With the three female stars in attendance at Sundance, Courts and his team enjoyed the support of an enthusiastic crowd during the festival screenings. During one sold-out festival screening, a representative of Castle Rock Entertainment viewed the film and contacted her superiors in Los Angeles. A second print of the film was sent by courier to the Castle Rock headquarters for screening by its executives, who promptly offered $10 million for the film's rights, the largest sum paid outright for an independent feature film.

On the heels of being sold to Castle Rock Entertainment, the film won the Audience Award at Sundance. The film was distributed worldwide with only a modest return and lukewarm critical reaction.

Profits from the sale of the film were used to construct a kindergarten through eighth grade school for 450 children in Southaven, Mississippi, located 10 miles from the Sacred Heart League headquarters in Walls.

In 2001, a musical adaptation of the film with a brighter ending, written by Fred Alley and James Valcq premiered at George Street Playhouse in New Brunswick, New Jersey, directed by David Saint and then moved to Playwrights Horizons Theater in New York.

==Release==

===Critical reception===
The Spitfire Grill received mixed to negative reviews.

Critics generally were impressed by the film's efforts, but felt that the script was too underdeveloped and too similar to other films. Roger Ebert wrote "Watching this plot unfold, I was remembering last week's Heavy, which also premiered at Sundance; its cafe was run by an older woman (Shelley Winters), and had a veteran waitress (Deborah Harry) and a young waitress (Liv Tyler), and had a regular customer whose name was Leo, not Joe, although he was played by Joe Grifasi. Also echoing in the caverns of my memory were several other movies about stalwart women running cafes and striding above the local gossip: The Ballad of the Sad Cafe, Fried Green Tomatoes, Staying Together and of course Bagdad Cafe." Ebert also reviewed the film with Gene Siskel, each giving a thumbs down.

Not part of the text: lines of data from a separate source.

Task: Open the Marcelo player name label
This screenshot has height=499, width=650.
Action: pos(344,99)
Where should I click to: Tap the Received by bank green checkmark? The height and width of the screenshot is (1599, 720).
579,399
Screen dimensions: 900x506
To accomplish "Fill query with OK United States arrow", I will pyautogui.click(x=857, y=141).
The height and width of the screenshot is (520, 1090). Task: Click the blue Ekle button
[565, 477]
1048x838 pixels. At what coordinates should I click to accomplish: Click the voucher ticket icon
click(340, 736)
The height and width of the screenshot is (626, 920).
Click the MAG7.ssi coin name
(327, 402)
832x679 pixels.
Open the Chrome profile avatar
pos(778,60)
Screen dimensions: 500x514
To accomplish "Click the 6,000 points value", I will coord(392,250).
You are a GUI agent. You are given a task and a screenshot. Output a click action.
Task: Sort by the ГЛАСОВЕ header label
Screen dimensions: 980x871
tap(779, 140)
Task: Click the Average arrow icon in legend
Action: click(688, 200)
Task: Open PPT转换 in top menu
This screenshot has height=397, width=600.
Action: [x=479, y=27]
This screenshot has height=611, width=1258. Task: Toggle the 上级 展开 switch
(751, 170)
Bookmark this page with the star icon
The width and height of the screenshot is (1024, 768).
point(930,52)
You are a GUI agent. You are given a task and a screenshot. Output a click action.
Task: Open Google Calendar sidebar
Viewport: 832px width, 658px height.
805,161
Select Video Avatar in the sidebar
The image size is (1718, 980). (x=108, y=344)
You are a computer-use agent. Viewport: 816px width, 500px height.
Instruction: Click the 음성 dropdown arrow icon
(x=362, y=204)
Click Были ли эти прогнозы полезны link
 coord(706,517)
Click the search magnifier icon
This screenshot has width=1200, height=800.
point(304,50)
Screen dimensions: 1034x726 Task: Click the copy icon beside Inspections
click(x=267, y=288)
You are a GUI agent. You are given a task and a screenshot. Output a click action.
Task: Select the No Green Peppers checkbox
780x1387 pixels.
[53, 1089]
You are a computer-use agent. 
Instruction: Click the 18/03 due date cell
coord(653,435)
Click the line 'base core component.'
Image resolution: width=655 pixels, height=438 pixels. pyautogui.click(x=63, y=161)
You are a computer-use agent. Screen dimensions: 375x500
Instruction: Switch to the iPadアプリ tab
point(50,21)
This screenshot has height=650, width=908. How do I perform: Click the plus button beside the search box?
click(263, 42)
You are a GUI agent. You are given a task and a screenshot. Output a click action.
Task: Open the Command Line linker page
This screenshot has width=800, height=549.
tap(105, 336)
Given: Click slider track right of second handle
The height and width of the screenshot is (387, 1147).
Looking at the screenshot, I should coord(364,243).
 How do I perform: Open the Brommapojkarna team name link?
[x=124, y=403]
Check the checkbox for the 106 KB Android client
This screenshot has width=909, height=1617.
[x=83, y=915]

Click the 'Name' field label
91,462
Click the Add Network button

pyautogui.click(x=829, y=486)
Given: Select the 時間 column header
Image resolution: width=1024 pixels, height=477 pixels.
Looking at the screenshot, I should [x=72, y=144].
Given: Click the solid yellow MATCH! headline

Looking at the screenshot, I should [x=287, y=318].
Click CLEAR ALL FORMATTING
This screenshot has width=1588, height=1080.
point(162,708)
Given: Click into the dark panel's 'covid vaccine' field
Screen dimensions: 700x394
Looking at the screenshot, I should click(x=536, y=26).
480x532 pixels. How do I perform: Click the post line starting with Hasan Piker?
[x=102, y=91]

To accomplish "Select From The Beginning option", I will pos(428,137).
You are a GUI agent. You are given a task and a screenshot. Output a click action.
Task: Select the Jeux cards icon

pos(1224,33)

Robert Roten of the Laramie Movie Scope wrote "this light character study explodes into a full blown melodrama at the end using a bunch of tired old clichés, like misplaced money, your standard hermit in the woods and an almost laughably melodramatic drowning. Give us a break. With a more imaginative story, this could have been a great movie, but as it is, it's just a C+."

The Spitfire Grill currently holds a 38% rating on Rotten Tomatoes, based on 29 reviews.

===Accolades===
Audience Award Dramatic - 1996 Sundance Film Festival

==Home media==
The film was released on DVD in 1999 and again under the Warner Archive label in 2013. It is available for digital purchase on Amazon Prime.